The Czech Republic will no longer press ahead with a fully regulated legal cannabis market, according to a draft bill on cannabis reform presented by the country’s coalition government on Wednesday.
The Pirate Party, which has been pushing for the complete legalisation of cannabis in the country, suggested that the draft bill was a ‘compromise’ with plans to negotiate additions at a later date.
The bill includes decriminalising personal cultivation, allowing cannabis social clubs and plans for taxation, but falls short of the original ambitious plans to create a fully regulated commercial market set out in April last year.

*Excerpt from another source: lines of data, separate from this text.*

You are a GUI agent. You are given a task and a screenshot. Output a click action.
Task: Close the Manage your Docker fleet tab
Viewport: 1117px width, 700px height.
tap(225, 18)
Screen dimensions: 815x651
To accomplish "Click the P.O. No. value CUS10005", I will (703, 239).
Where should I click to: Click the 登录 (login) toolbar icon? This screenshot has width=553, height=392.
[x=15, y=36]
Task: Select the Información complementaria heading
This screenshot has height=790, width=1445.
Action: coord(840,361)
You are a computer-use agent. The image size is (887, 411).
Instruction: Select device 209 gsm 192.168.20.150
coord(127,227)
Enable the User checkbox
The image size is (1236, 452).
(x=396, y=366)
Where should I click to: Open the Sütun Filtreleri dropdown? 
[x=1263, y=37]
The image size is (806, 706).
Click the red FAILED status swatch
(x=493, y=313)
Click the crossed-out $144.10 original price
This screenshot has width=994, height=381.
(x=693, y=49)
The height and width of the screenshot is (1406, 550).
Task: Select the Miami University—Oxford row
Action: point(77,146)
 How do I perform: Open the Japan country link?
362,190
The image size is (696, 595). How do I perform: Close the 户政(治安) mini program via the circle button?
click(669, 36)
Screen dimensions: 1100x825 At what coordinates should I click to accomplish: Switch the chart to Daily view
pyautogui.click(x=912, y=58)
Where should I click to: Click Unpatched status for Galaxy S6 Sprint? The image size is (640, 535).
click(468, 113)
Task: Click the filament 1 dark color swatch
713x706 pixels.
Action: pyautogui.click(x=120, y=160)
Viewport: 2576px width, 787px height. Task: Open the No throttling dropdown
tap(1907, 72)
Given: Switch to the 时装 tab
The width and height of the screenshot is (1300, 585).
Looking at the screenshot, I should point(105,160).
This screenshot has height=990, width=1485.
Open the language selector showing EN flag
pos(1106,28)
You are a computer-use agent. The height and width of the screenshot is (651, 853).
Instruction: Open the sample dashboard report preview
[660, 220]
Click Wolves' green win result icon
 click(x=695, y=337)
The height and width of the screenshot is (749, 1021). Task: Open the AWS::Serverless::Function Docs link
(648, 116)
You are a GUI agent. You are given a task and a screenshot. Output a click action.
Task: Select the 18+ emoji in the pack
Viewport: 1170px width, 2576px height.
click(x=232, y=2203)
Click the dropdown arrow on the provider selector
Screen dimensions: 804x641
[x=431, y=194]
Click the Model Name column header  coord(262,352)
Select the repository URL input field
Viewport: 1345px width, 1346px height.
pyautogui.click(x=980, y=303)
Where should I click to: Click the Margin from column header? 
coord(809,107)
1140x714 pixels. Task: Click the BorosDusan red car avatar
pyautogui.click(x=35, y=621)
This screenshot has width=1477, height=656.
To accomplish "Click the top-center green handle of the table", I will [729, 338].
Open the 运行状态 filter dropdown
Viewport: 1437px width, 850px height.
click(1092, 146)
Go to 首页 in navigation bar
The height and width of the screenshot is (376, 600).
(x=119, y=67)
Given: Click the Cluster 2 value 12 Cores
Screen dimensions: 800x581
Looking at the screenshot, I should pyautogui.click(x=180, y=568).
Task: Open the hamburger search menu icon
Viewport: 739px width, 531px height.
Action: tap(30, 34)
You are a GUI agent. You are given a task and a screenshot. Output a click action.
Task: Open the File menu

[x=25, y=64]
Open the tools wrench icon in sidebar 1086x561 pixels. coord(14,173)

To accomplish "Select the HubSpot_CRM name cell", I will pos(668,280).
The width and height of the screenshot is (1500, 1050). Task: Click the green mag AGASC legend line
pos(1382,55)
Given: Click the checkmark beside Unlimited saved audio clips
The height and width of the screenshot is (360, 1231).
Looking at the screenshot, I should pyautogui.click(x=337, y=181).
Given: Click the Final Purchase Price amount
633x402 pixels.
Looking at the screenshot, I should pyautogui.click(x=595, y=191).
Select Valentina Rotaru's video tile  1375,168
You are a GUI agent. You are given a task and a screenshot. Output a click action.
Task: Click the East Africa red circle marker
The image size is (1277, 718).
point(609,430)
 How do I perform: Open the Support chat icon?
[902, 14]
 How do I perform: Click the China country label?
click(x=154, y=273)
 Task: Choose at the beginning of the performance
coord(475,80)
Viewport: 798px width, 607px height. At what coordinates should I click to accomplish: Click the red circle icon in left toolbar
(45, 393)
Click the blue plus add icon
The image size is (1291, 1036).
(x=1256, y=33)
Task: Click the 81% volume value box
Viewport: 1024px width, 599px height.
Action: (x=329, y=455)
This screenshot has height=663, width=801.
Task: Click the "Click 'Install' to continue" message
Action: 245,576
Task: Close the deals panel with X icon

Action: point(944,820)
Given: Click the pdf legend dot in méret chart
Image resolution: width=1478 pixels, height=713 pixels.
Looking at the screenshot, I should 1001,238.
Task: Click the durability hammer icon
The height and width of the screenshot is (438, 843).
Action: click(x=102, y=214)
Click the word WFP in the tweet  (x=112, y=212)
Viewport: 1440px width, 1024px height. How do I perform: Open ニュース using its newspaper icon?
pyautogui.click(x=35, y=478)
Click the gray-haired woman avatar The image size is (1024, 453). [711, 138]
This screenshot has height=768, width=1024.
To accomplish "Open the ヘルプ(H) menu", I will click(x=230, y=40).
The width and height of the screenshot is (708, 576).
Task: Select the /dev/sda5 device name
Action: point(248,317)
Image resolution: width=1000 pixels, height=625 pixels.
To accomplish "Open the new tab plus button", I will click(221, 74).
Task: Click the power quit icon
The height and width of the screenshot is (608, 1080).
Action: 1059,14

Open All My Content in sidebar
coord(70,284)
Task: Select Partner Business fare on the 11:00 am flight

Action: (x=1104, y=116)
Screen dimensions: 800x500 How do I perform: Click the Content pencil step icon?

“We have agreed on the self-cultivation of a limited number of plants. This will mean decriminalisation for adults who grow a small amount of cannabis for their own use,” the national coordinator for drug policy Jindřich Vobořil said.
Vobořil also stated that the party wishes to follow the approach of countries such as Germany, the Netherlands, Luxembourg, and Malta, all of whom have taken steps to loosen laws around adult cannabis consumption in recent years.
While the bill is a climbdown from proposals set out in 2023, the Pirate Party stated they aim to extend the bill to allow for a pilot testing of a regulated market as set out in their original plans.
“It has become clear that, just like the prohibition of alcohol in the USA in the last century, the current approach of criminalising cannabis does not work,” Pirate Party MP Klára Kocmanová said.